▸ **Task to carry out**: Rewrite the entries below, changing every "Screen dimensions" to "Screen size" and leaving the rest untouched.

## Start

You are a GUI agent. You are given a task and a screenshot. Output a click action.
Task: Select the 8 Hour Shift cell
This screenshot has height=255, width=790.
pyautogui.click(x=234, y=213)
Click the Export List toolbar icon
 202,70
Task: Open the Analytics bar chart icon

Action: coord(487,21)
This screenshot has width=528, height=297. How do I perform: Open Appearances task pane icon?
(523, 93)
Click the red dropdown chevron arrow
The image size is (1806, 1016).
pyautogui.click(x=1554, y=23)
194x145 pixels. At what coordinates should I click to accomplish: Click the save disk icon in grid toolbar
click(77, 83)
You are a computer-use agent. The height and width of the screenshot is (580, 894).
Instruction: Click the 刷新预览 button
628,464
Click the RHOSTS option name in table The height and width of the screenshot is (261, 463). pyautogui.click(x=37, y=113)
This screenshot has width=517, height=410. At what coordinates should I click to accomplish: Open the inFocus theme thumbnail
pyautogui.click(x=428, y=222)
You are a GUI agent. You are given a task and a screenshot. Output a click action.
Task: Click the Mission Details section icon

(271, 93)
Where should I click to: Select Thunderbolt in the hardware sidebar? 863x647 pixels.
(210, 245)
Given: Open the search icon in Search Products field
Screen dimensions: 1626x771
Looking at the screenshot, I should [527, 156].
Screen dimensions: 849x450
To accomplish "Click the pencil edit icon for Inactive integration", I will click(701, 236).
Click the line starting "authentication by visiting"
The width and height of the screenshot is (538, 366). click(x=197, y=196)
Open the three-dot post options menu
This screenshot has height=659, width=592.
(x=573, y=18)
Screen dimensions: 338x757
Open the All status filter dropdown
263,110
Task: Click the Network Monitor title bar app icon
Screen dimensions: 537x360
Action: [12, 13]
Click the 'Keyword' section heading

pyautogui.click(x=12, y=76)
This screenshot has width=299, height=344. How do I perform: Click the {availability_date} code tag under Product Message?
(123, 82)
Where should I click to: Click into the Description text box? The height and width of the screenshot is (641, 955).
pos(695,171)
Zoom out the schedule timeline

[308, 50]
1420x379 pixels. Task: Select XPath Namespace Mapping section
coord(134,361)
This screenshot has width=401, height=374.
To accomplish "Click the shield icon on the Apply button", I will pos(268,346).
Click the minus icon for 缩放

## End

▸ **Solution to this task**:
You are a GUI agent. You are given a task and a screenshot. Output a click action.
Task: Select the 8 Hour Shift cell
This screenshot has height=255, width=790.
pyautogui.click(x=234, y=213)
Click the Export List toolbar icon
 202,70
Task: Open the Analytics bar chart icon

Action: coord(487,21)
This screenshot has width=528, height=297. How do I perform: Open Appearances task pane icon?
(523, 93)
Click the red dropdown chevron arrow
The image size is (1806, 1016).
pyautogui.click(x=1554, y=23)
194x145 pixels. At what coordinates should I click to accomplish: Click the save disk icon in grid toolbar
click(77, 83)
You are a computer-use agent. The height and width of the screenshot is (580, 894).
Instruction: Click the 刷新预览 button
628,464
Click the RHOSTS option name in table The height and width of the screenshot is (261, 463). pyautogui.click(x=37, y=113)
This screenshot has width=517, height=410. At what coordinates should I click to accomplish: Open the inFocus theme thumbnail
pyautogui.click(x=428, y=222)
You are a GUI agent. You are given a task and a screenshot. Output a click action.
Task: Click the Mission Details section icon

(271, 93)
Where should I click to: Select Thunderbolt in the hardware sidebar? 863x647 pixels.
(210, 245)
Given: Open the search icon in Search Products field
Screen size: 1626x771
Looking at the screenshot, I should [527, 156].
Screen size: 849x450
To accomplish "Click the pencil edit icon for Inactive integration", I will click(701, 236).
Click the line starting "authentication by visiting"
The width and height of the screenshot is (538, 366). click(x=197, y=196)
Open the three-dot post options menu
This screenshot has height=659, width=592.
(x=573, y=18)
Screen size: 338x757
Open the All status filter dropdown
263,110
Task: Click the Network Monitor title bar app icon
Screen size: 537x360
Action: [12, 13]
Click the 'Keyword' section heading

pyautogui.click(x=12, y=76)
This screenshot has width=299, height=344. How do I perform: Click the {availability_date} code tag under Product Message?
(123, 82)
Where should I click to: Click into the Description text box? The height and width of the screenshot is (641, 955).
pos(695,171)
Zoom out the schedule timeline

[308, 50]
1420x379 pixels. Task: Select XPath Namespace Mapping section
coord(134,361)
This screenshot has width=401, height=374.
To accomplish "Click the shield icon on the Apply button", I will pos(268,346).
Click the minus icon for 缩放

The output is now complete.